As long as I can remember I've always been a sickly child. My family called me a hypochondriac so often that it could have been my middle name. They thought I was exaggerating my ailments and I will neither confirm or deny that. (I was a good student, but PE in Middle School is tough for the tubby kids.)
Anyway, the more I think about it...that word haunts me. Anytime I feel an illness or an ailment my first inclination is that I am being a hypochondriac. I don't want people to see me as the girl that cried headache. I don't want people to see me as the girl who is always sick, so I try as hard as I can to suck it up and carry on with life.
I've joked recently about my 3 week headache and then my week of dizziness and "old lady knee" that wouldn't support me...but it wasn't until the mobility in my arm started to go that I admitted defeat. Ok, ok, it wasn't until my co-workers insisted I was having a stroke that I decided to call the nurse. After a quick 8 hours in the Emergency Room I was released with medication pumping through my veins for Atypical Migraines.

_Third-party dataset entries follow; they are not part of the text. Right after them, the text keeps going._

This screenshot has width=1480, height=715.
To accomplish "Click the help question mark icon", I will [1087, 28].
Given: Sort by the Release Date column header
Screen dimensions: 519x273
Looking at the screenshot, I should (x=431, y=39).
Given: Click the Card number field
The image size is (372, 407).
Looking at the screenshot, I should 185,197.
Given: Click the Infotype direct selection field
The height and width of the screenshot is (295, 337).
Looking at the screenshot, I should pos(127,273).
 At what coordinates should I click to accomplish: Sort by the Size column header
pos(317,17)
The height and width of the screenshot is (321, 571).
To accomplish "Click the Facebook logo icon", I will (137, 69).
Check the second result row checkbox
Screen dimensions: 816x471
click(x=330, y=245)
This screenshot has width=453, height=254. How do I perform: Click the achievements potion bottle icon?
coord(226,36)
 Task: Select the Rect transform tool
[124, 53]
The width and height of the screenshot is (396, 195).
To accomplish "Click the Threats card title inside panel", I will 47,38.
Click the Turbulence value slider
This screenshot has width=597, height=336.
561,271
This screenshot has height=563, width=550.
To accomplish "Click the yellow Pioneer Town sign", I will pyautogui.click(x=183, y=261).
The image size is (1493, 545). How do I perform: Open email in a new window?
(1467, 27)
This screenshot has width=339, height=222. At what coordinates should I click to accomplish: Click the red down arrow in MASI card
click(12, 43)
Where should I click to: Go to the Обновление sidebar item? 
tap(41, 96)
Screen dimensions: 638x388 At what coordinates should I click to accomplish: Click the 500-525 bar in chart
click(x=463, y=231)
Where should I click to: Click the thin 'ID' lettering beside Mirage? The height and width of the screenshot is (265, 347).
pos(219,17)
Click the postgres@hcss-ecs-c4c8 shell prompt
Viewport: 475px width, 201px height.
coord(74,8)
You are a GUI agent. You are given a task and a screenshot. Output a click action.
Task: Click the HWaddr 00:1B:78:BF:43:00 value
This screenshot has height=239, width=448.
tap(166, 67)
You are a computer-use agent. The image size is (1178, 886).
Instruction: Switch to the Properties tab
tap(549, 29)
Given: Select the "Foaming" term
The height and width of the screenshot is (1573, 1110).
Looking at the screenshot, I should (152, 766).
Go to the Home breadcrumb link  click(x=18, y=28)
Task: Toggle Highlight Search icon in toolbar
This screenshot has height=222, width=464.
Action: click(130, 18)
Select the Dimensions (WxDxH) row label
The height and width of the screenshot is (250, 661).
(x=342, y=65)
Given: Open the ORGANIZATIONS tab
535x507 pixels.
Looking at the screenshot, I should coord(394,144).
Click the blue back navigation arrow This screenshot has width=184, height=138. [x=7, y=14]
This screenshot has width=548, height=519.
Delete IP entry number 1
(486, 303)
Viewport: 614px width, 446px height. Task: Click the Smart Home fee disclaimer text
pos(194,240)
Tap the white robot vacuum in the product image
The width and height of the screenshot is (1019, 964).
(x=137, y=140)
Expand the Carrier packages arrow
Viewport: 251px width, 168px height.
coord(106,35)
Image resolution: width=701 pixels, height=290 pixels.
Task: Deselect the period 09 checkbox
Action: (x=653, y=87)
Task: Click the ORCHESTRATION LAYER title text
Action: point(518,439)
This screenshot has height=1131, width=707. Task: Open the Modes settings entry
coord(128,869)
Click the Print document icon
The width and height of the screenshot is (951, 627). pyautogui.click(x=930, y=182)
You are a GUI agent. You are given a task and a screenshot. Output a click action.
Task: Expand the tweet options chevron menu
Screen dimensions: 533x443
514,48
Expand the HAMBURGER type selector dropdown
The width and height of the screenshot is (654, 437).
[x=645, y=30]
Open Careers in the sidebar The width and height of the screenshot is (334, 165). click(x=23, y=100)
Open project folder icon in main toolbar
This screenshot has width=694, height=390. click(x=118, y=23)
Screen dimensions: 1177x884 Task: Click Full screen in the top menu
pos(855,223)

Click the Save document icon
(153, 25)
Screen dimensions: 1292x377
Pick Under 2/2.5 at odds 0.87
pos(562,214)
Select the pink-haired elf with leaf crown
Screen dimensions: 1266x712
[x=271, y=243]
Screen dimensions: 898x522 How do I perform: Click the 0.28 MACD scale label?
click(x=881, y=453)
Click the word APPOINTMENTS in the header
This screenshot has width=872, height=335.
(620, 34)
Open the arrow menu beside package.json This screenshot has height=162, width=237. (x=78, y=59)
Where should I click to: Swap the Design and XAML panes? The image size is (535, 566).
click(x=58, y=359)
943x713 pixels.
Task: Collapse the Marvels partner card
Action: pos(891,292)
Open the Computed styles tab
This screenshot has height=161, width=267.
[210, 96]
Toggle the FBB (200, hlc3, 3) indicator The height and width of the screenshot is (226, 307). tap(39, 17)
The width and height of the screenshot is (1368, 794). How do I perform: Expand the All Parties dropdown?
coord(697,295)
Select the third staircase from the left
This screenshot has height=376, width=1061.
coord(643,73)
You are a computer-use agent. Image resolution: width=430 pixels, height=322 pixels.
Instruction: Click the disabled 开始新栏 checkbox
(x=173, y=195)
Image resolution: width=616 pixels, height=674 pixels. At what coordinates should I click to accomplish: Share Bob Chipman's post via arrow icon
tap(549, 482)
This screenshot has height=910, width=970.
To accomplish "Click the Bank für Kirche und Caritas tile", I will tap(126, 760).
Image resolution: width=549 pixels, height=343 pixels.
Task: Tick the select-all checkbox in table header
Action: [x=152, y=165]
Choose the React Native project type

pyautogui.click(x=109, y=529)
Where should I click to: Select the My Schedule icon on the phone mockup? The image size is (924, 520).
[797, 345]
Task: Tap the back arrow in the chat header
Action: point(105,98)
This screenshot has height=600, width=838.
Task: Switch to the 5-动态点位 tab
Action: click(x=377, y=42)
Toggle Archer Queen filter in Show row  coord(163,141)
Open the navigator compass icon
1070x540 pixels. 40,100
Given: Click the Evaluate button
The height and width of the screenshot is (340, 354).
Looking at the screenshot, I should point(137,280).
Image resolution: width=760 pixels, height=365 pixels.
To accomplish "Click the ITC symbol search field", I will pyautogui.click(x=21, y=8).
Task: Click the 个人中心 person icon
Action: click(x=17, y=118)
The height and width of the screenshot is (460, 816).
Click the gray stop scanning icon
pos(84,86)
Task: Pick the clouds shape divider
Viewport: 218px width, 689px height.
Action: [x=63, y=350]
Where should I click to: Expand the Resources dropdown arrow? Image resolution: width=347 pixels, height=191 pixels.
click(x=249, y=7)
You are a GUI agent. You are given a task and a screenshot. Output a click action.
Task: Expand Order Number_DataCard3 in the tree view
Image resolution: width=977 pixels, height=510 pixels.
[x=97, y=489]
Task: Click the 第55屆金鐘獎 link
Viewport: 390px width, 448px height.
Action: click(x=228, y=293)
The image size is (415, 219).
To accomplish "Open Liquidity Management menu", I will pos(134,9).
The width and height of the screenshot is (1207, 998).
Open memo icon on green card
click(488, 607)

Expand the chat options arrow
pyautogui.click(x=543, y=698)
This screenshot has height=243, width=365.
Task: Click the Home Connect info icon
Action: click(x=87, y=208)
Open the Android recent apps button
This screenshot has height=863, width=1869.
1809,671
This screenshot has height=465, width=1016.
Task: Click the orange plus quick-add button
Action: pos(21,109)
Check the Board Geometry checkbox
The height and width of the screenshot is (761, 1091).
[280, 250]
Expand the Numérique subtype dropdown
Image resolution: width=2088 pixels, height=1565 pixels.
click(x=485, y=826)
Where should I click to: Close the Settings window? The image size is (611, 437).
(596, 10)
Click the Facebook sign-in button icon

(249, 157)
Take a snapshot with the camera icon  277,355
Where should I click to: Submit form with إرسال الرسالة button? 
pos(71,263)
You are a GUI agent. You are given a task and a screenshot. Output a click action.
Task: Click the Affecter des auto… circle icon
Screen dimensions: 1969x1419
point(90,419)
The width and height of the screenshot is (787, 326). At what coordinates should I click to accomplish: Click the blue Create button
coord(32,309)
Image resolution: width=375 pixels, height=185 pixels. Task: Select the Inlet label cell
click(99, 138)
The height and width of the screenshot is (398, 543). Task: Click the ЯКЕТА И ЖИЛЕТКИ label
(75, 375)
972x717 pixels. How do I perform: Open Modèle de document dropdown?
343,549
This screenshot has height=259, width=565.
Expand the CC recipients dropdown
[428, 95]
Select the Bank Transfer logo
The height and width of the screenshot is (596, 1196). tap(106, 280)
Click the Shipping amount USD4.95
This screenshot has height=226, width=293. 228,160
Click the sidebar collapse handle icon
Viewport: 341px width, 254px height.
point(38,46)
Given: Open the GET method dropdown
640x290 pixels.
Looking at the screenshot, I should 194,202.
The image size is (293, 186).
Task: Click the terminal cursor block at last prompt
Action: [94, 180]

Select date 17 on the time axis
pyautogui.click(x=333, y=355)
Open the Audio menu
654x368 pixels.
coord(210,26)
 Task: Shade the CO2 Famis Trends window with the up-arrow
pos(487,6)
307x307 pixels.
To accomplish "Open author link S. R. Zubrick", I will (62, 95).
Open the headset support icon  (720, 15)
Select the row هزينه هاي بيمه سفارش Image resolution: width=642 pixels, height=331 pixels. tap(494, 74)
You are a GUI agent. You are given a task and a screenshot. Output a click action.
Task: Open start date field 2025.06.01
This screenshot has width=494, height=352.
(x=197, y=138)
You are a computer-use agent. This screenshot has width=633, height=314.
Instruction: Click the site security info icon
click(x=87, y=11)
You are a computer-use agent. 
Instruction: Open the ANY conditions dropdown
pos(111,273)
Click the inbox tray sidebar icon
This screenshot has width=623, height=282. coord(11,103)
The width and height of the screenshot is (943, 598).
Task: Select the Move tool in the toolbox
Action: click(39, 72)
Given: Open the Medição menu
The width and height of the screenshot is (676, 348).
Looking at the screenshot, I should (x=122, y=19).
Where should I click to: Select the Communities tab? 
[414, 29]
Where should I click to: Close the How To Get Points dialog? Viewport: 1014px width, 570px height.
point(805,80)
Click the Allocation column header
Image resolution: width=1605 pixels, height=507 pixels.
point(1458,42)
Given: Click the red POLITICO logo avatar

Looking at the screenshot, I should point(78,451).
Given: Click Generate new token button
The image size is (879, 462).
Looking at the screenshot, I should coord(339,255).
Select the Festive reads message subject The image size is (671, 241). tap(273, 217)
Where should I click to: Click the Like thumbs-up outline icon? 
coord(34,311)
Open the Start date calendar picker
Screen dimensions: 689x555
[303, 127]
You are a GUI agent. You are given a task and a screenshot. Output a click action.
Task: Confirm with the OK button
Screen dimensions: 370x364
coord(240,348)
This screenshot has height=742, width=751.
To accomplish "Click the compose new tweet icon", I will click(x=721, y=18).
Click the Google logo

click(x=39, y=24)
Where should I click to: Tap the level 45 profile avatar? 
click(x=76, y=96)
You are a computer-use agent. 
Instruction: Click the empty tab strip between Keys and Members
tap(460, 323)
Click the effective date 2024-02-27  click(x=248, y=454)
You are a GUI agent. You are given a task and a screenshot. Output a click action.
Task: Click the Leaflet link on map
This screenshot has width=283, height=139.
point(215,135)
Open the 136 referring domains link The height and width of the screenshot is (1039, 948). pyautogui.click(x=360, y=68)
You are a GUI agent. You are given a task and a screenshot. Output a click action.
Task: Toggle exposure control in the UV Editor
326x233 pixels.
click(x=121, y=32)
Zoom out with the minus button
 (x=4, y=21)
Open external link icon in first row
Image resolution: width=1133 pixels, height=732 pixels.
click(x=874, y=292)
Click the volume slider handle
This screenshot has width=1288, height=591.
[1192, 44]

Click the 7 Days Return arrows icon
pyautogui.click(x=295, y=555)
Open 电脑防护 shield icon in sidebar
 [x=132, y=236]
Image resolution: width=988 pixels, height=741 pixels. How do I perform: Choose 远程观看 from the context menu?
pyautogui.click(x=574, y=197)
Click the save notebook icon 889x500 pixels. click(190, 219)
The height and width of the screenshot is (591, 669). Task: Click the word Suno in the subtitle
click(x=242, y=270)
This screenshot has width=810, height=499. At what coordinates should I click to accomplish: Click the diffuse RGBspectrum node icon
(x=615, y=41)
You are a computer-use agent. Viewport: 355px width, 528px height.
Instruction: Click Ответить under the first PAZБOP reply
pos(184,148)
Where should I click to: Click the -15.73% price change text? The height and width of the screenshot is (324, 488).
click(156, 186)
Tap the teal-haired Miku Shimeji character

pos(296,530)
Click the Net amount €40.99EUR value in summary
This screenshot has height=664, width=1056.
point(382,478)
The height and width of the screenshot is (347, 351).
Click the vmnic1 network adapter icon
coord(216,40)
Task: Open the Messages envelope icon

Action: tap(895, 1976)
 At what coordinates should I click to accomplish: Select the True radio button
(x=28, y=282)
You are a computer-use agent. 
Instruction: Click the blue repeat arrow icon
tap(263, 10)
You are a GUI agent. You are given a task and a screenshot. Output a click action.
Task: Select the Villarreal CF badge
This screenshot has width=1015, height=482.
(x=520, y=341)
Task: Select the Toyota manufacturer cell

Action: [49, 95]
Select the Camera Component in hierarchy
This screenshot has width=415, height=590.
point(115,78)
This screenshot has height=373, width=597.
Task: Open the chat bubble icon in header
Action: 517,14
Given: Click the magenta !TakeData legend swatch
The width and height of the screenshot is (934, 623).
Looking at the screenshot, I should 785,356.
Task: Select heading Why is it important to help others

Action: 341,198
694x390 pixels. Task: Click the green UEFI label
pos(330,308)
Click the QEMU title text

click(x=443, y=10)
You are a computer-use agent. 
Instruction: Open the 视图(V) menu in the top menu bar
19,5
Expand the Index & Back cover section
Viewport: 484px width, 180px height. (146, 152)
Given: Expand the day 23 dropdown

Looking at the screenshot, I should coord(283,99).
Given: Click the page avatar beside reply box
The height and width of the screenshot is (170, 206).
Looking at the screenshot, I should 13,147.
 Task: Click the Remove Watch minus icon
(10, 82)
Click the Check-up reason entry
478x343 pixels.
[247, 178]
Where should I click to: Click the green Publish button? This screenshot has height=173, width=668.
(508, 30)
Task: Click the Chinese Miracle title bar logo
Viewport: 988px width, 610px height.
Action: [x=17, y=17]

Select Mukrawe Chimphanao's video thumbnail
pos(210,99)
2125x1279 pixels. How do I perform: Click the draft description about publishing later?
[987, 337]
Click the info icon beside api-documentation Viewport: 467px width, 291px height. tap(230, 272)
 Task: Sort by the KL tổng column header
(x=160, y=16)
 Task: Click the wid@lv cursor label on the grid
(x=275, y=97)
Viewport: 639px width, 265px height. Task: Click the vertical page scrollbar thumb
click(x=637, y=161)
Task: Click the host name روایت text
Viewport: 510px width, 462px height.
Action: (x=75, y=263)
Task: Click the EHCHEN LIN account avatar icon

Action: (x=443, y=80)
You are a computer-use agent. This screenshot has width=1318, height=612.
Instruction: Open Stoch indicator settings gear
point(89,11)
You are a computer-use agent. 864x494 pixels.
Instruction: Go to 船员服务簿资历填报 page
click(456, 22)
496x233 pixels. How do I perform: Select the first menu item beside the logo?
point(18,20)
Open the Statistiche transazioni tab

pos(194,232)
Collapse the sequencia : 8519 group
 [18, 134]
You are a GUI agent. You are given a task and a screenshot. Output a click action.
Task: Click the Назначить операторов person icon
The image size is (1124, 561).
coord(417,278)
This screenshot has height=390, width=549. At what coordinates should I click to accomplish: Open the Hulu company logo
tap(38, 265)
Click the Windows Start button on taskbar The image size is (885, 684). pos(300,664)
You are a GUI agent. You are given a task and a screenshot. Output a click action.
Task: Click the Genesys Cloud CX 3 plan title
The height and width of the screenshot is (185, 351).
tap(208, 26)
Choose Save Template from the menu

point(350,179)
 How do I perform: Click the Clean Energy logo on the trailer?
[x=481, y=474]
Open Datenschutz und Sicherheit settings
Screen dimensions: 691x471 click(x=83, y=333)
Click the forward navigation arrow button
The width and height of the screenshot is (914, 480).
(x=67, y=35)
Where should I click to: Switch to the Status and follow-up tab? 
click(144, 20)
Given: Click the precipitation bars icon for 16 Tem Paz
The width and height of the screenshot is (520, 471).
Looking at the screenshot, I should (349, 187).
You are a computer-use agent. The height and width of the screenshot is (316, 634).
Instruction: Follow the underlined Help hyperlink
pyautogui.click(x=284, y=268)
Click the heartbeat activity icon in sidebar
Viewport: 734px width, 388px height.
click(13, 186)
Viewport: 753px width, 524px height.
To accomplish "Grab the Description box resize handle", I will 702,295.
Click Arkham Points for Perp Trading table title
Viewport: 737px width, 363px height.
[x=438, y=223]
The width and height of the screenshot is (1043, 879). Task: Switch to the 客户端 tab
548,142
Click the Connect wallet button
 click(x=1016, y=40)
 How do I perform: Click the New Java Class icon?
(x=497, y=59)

First off I'd like to say that my symptoms never prompted Migraines under WebMD's list of "WTF could be wrong with you." Instead I got the slew of possible infections and tumors. I'm very well versed in infections, and that other option was too scary to face. I'm not to thrilled about their error. (Dear WebMD, please fix your symptom checker for all the other chicken-shits like me that are too afraid to see a real doctor.)
Next I will admit that regardless of how scary the news could have been I was wrong to wait so long. After the Hypoglycemic diagnosis I became pretty good at telling when my blood sugar was getting low. I learned to distinguish the excited or nervous jitters from the "dang-it, I forgot to eat again" jitters. As much as I want to deny it, the Hypo label helped me listen to my body.
With the three week headache and the partial paralysis I knew something was wrong but couldn't face it. So here I sit, publicly admitting to you all that I am in pain with only a little fear that you'll call me a hypochondriac. (Please be nice.)
I know that I have been given the short end of the genetics stick. Maybe one day I'll blog about all the things wrong with me. Feel free to email your suggestions so I can censor them as I see fit.